## start The records

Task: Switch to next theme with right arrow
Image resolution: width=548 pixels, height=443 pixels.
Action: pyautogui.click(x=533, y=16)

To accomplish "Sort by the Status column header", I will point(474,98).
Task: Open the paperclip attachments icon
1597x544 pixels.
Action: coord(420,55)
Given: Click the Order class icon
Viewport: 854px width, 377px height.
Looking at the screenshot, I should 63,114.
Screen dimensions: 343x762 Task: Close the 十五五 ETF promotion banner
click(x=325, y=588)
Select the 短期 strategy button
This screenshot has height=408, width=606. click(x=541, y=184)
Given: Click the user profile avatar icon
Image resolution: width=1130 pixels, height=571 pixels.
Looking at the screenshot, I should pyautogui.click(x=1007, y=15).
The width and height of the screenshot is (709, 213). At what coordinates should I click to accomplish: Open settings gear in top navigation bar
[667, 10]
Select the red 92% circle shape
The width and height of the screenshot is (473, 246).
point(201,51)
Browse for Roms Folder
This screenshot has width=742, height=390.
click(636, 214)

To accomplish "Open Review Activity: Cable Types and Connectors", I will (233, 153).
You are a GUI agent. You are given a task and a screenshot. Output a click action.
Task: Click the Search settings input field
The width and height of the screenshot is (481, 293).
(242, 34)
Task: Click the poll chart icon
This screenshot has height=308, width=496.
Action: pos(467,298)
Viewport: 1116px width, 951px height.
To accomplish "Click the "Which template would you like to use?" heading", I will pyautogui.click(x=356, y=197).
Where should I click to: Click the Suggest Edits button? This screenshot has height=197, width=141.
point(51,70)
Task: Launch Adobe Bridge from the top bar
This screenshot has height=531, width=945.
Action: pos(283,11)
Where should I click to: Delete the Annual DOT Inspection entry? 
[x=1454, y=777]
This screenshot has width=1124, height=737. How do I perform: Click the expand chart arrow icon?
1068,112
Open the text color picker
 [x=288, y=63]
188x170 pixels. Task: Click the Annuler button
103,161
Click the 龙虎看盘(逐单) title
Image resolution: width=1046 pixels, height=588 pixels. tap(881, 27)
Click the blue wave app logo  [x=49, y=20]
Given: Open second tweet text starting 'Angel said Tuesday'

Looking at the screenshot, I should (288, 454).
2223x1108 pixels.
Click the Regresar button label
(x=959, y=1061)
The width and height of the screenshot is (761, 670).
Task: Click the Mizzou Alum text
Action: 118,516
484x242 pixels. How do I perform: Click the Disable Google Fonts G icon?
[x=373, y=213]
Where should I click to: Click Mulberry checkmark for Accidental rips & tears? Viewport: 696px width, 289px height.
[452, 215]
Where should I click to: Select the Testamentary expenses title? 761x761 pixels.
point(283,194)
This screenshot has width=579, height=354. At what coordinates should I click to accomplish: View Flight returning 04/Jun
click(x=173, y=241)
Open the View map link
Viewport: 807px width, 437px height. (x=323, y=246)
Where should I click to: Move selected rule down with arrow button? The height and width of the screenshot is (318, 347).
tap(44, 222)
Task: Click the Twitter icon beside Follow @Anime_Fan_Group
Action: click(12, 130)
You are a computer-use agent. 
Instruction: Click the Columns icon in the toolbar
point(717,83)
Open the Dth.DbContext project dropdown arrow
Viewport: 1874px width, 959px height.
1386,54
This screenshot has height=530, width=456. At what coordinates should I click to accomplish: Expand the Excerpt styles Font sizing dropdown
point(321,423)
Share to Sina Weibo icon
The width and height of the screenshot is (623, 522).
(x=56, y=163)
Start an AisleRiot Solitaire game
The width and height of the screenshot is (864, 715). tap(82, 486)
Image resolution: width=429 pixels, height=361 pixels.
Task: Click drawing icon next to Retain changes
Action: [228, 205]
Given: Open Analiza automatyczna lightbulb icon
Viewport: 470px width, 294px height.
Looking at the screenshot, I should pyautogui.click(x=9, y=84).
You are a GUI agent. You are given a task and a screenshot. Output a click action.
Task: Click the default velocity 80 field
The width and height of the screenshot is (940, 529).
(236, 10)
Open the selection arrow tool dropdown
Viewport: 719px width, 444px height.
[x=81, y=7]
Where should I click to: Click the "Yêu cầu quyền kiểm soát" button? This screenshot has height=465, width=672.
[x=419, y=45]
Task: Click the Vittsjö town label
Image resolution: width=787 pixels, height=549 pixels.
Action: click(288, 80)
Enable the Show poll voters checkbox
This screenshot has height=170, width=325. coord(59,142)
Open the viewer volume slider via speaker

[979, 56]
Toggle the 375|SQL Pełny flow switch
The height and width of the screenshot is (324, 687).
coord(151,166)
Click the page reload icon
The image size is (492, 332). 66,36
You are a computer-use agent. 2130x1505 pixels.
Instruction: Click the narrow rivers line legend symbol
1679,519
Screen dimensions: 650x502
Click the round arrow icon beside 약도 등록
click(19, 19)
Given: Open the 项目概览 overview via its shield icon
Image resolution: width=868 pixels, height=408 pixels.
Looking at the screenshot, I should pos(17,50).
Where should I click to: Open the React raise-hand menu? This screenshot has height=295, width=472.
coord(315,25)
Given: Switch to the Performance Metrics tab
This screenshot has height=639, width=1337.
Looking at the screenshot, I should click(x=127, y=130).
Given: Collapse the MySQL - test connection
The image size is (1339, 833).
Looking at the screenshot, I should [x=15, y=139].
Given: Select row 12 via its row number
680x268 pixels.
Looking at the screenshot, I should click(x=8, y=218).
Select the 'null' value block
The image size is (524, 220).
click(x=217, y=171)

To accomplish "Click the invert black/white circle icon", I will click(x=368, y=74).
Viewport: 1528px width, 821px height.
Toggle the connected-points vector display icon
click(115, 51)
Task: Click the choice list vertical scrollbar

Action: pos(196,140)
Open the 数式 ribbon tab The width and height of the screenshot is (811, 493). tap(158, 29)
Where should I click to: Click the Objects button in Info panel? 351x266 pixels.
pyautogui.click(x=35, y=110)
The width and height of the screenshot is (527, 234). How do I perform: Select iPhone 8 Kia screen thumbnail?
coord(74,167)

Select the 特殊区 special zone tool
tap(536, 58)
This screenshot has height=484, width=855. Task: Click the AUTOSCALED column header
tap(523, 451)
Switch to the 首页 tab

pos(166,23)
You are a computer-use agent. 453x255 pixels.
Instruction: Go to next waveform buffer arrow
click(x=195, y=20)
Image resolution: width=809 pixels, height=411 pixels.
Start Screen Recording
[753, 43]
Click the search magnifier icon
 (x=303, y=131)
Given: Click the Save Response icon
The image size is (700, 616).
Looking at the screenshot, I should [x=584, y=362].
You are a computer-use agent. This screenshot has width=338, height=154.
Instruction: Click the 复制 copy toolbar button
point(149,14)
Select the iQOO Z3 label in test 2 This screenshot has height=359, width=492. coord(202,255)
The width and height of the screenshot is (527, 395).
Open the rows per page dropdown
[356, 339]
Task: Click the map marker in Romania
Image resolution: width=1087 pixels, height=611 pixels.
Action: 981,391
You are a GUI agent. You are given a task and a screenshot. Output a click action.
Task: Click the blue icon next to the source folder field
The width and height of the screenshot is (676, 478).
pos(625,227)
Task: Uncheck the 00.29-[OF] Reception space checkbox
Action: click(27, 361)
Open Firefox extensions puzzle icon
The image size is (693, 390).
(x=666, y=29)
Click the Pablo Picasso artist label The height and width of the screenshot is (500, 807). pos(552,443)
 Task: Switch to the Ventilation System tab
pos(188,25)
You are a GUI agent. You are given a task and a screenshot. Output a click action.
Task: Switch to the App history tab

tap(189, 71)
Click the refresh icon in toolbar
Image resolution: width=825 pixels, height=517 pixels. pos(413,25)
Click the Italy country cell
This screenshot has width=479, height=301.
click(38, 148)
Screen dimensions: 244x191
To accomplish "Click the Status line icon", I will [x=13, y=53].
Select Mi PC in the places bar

## end The records

◆ Task directions ◆
Set down the whole listing above again, line for line, without changing a single character.

◆ Complete answer ◆
Task: Switch to next theme with right arrow
Image resolution: width=548 pixels, height=443 pixels.
Action: pyautogui.click(x=533, y=16)

To accomplish "Sort by the Status column header", I will point(474,98).
Task: Open the paperclip attachments icon
1597x544 pixels.
Action: coord(420,55)
Given: Click the Order class icon
Viewport: 854px width, 377px height.
Looking at the screenshot, I should 63,114.
Screen dimensions: 343x762 Task: Close the 十五五 ETF promotion banner
click(x=325, y=588)
Select the 短期 strategy button
This screenshot has height=408, width=606. click(x=541, y=184)
Given: Click the user profile avatar icon
Image resolution: width=1130 pixels, height=571 pixels.
Looking at the screenshot, I should pyautogui.click(x=1007, y=15).
The width and height of the screenshot is (709, 213). At what coordinates should I click to accomplish: Open settings gear in top navigation bar
[667, 10]
Select the red 92% circle shape
The width and height of the screenshot is (473, 246).
point(201,51)
Browse for Roms Folder
This screenshot has width=742, height=390.
click(636, 214)

To accomplish "Open Review Activity: Cable Types and Connectors", I will (233, 153).
You are a GUI agent. You are given a task and a screenshot. Output a click action.
Task: Click the Search settings input field
The width and height of the screenshot is (481, 293).
(242, 34)
Task: Click the poll chart icon
This screenshot has height=308, width=496.
Action: pos(467,298)
Viewport: 1116px width, 951px height.
To accomplish "Click the "Which template would you like to use?" heading", I will pyautogui.click(x=356, y=197).
Where should I click to: Click the Suggest Edits button? This screenshot has height=197, width=141.
point(51,70)
Task: Launch Adobe Bridge from the top bar
This screenshot has height=531, width=945.
Action: pos(283,11)
Where should I click to: Delete the Annual DOT Inspection entry? 
[x=1454, y=777]
This screenshot has width=1124, height=737. How do I perform: Click the expand chart arrow icon?
1068,112
Open the text color picker
 [x=288, y=63]
188x170 pixels. Task: Click the Annuler button
103,161
Click the 龙虎看盘(逐单) title
Image resolution: width=1046 pixels, height=588 pixels. tap(881, 27)
Click the blue wave app logo  [x=49, y=20]
Given: Open second tweet text starting 'Angel said Tuesday'

Looking at the screenshot, I should (288, 454).
2223x1108 pixels.
Click the Regresar button label
(x=959, y=1061)
The width and height of the screenshot is (761, 670).
Task: Click the Mizzou Alum text
Action: 118,516
484x242 pixels. How do I perform: Click the Disable Google Fonts G icon?
[x=373, y=213]
Where should I click to: Click Mulberry checkmark for Accidental rips & tears? Viewport: 696px width, 289px height.
[452, 215]
Where should I click to: Select the Testamentary expenses title? 761x761 pixels.
point(283,194)
This screenshot has width=579, height=354. At what coordinates should I click to accomplish: View Flight returning 04/Jun
click(x=173, y=241)
Open the View map link
Viewport: 807px width, 437px height. (x=323, y=246)
Where should I click to: Move selected rule down with arrow button? The height and width of the screenshot is (318, 347).
tap(44, 222)
Task: Click the Twitter icon beside Follow @Anime_Fan_Group
Action: click(12, 130)
You are a computer-use agent. 
Instruction: Click the Columns icon in the toolbar
point(717,83)
Open the Dth.DbContext project dropdown arrow
Viewport: 1874px width, 959px height.
1386,54
This screenshot has height=530, width=456. At what coordinates should I click to accomplish: Expand the Excerpt styles Font sizing dropdown
point(321,423)
Share to Sina Weibo icon
The width and height of the screenshot is (623, 522).
(x=56, y=163)
Start an AisleRiot Solitaire game
The width and height of the screenshot is (864, 715). tap(82, 486)
Image resolution: width=429 pixels, height=361 pixels.
Task: Click drawing icon next to Retain changes
Action: [228, 205]
Given: Open Analiza automatyczna lightbulb icon
Viewport: 470px width, 294px height.
Looking at the screenshot, I should pyautogui.click(x=9, y=84).
You are a GUI agent. You are given a task and a screenshot. Output a click action.
Task: Click the default velocity 80 field
The width and height of the screenshot is (940, 529).
(236, 10)
Open the selection arrow tool dropdown
Viewport: 719px width, 444px height.
[x=81, y=7]
Where should I click to: Click the "Yêu cầu quyền kiểm soát" button? This screenshot has height=465, width=672.
[x=419, y=45]
Task: Click the Vittsjö town label
Image resolution: width=787 pixels, height=549 pixels.
Action: click(288, 80)
Enable the Show poll voters checkbox
This screenshot has height=170, width=325. coord(59,142)
Open the viewer volume slider via speaker

[979, 56]
Toggle the 375|SQL Pełny flow switch
The height and width of the screenshot is (324, 687).
coord(151,166)
Click the page reload icon
The image size is (492, 332). 66,36
You are a computer-use agent. 2130x1505 pixels.
Instruction: Click the narrow rivers line legend symbol
1679,519
Screen dimensions: 650x502
Click the round arrow icon beside 약도 등록
click(19, 19)
Given: Open the 项目概览 overview via its shield icon
Image resolution: width=868 pixels, height=408 pixels.
Looking at the screenshot, I should pos(17,50).
Where should I click to: Open the React raise-hand menu? This screenshot has height=295, width=472.
coord(315,25)
Given: Switch to the Performance Metrics tab
This screenshot has height=639, width=1337.
Looking at the screenshot, I should click(x=127, y=130).
Given: Collapse the MySQL - test connection
The image size is (1339, 833).
Looking at the screenshot, I should [x=15, y=139].
Given: Select row 12 via its row number
680x268 pixels.
Looking at the screenshot, I should click(x=8, y=218).
Select the 'null' value block
The image size is (524, 220).
click(x=217, y=171)

To accomplish "Click the invert black/white circle icon", I will click(x=368, y=74).
Viewport: 1528px width, 821px height.
Toggle the connected-points vector display icon
click(115, 51)
Task: Click the choice list vertical scrollbar

Action: pos(196,140)
Open the 数式 ribbon tab The width and height of the screenshot is (811, 493). tap(158, 29)
Where should I click to: Click the Objects button in Info panel? 351x266 pixels.
pyautogui.click(x=35, y=110)
The width and height of the screenshot is (527, 234). How do I perform: Select iPhone 8 Kia screen thumbnail?
coord(74,167)

Select the 特殊区 special zone tool
tap(536, 58)
This screenshot has height=484, width=855. Task: Click the AUTOSCALED column header
tap(523, 451)
Switch to the 首页 tab

pos(166,23)
You are a computer-use agent. 453x255 pixels.
Instruction: Go to next waveform buffer arrow
click(x=195, y=20)
Image resolution: width=809 pixels, height=411 pixels.
Start Screen Recording
[753, 43]
Click the search magnifier icon
 (x=303, y=131)
Given: Click the Save Response icon
The image size is (700, 616).
Looking at the screenshot, I should [x=584, y=362].
You are a computer-use agent. This screenshot has width=338, height=154.
Instruction: Click the 复制 copy toolbar button
point(149,14)
Select the iQOO Z3 label in test 2 This screenshot has height=359, width=492. coord(202,255)
The width and height of the screenshot is (527, 395).
Open the rows per page dropdown
[356, 339]
Task: Click the map marker in Romania
Image resolution: width=1087 pixels, height=611 pixels.
Action: 981,391
You are a GUI agent. You are given a task and a screenshot. Output a click action.
Task: Click the blue icon next to the source folder field
The width and height of the screenshot is (676, 478).
pos(625,227)
Task: Uncheck the 00.29-[OF] Reception space checkbox
Action: click(27, 361)
Open Firefox extensions puzzle icon
The image size is (693, 390).
(x=666, y=29)
Click the Pablo Picasso artist label The height and width of the screenshot is (500, 807). pos(552,443)
 Task: Switch to the Ventilation System tab
pos(188,25)
You are a GUI agent. You are given a task and a screenshot. Output a click action.
Task: Switch to the App history tab

tap(189, 71)
Click the refresh icon in toolbar
Image resolution: width=825 pixels, height=517 pixels. pos(413,25)
Click the Italy country cell
This screenshot has width=479, height=301.
click(38, 148)
Screen dimensions: 244x191
To accomplish "Click the Status line icon", I will [x=13, y=53].
Select Mi PC in the places bar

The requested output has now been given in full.